The first three chapters, An Overview of Information Visualization, The Beauty of Binary File Visualization, and Port Scan Visualization give you all the background you need to get started and introduce you to the author's visualization tool, RUMINT. It was interesting to see the difference between nmap and unicornscan and paves the way to create signatures for all types of port scanners based on their default behavior. Chapter 4, Vulnerability Assessment and Exploitation, walks us through analyzing a dataset with an attack using the Metasploit Framework, very interesting and shows us that even with metasploit's built-in IDS evasion, in the end it must create sockets and connections and those can be seen with visualization tools (with the proper tweaking and analysis). I read the sample chapter available (CH 5, One Night on My ISP) before I read the whole book, and it was certainly easier to follow after reading the previous chapters. I think it gives you a good taste of what you can do with security visualization tools and what the book can teach you but can be hard to follow without the background material in the previous chapters. Chapter 6, A Survey of Security Visualization, gives us an overview of how other security researchers are solving security problems with different types of visualization. Chapters 7 (Firewall Log Visualization) & 8 (Intrusion Detection Log Visualization) written by the guest author Raffy Marty uses his tool “AfterGlow” to examine firewall logs and Treemaps to try to organize the volumes of IDS data. Chapter 9, Attacking and Defending Visualization Systems, shows us some sample attacks that attackers could use to thwart security visualization tools. The occlusion and windshield wiper attacks were interesting as well as the idea of using graphical attacks to send images to the analyst. Chapters 10-12, Creating a Security Visualization System, Unexplored Territory & Teaching Yourself, closes out the book with discussions and thoughts on building your own security visualization tools, areas of future research and obviously ways to help teach yourself security visualization.
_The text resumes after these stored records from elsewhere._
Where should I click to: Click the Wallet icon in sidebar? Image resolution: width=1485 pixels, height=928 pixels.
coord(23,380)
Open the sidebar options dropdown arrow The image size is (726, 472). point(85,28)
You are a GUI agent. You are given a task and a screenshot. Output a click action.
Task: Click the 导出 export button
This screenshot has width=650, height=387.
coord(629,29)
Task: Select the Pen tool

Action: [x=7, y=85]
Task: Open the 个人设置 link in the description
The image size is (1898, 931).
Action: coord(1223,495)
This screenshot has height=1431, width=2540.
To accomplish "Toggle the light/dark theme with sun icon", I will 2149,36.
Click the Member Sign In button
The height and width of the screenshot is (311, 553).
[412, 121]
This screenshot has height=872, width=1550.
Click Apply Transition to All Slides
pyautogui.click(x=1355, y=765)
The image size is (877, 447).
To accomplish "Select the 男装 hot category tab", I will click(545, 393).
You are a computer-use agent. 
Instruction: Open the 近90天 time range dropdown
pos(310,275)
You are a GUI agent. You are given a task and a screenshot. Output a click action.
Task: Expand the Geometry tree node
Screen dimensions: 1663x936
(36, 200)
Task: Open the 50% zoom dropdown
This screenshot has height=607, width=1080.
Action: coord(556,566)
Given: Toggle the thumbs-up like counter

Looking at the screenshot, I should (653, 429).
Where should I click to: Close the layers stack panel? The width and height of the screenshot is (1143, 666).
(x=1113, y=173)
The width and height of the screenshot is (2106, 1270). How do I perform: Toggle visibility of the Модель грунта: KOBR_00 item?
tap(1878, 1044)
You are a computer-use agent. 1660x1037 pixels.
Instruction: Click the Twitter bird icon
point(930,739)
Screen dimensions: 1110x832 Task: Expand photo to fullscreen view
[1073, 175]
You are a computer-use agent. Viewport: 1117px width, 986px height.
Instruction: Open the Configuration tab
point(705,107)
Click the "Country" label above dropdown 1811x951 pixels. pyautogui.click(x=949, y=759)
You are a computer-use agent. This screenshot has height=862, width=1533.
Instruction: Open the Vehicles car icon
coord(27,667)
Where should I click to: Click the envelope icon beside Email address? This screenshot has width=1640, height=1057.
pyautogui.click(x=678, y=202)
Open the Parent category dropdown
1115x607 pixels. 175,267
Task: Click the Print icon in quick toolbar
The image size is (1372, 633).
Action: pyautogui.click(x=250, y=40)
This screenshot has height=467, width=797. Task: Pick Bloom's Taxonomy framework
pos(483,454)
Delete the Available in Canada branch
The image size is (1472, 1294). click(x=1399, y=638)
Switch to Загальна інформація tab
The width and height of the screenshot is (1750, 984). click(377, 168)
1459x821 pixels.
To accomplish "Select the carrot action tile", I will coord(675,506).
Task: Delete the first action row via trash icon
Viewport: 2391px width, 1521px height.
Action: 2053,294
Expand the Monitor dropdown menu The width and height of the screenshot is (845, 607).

Some likes and dislikes. I liked that the author regularly points us to background material and extra reading for every section. Each section could pretty much be a book in itself so links to more reading and current research was helpful for the specific areas that peeked my interest. I really liked that the book was in color, I don't see the book being near as effective in black and white. I liked the guest author's take on visualization, it was nice to get a second opinion in the same book and it was extremely nice that they didn't cover the same material like a lot of books that have multiple authors seem to do. Lastly, I liked that the author had created his own tool to do some of the visualization and that its freely available on the tool's site. I was able to get up and running with RUMINT from the material in the book and the how-to on the site.
For dislikes, it would have been nice to have access to some of the scripts mentioned in the book. Hopefully the author will post those on his site. I didn't care for the font of the book, Times New Roman, small times new roman font got a little tiresome of reading after a chapter or two (minor gripe)
Overall, a great book and highly recommended to anyone interested in getting started with security visualization.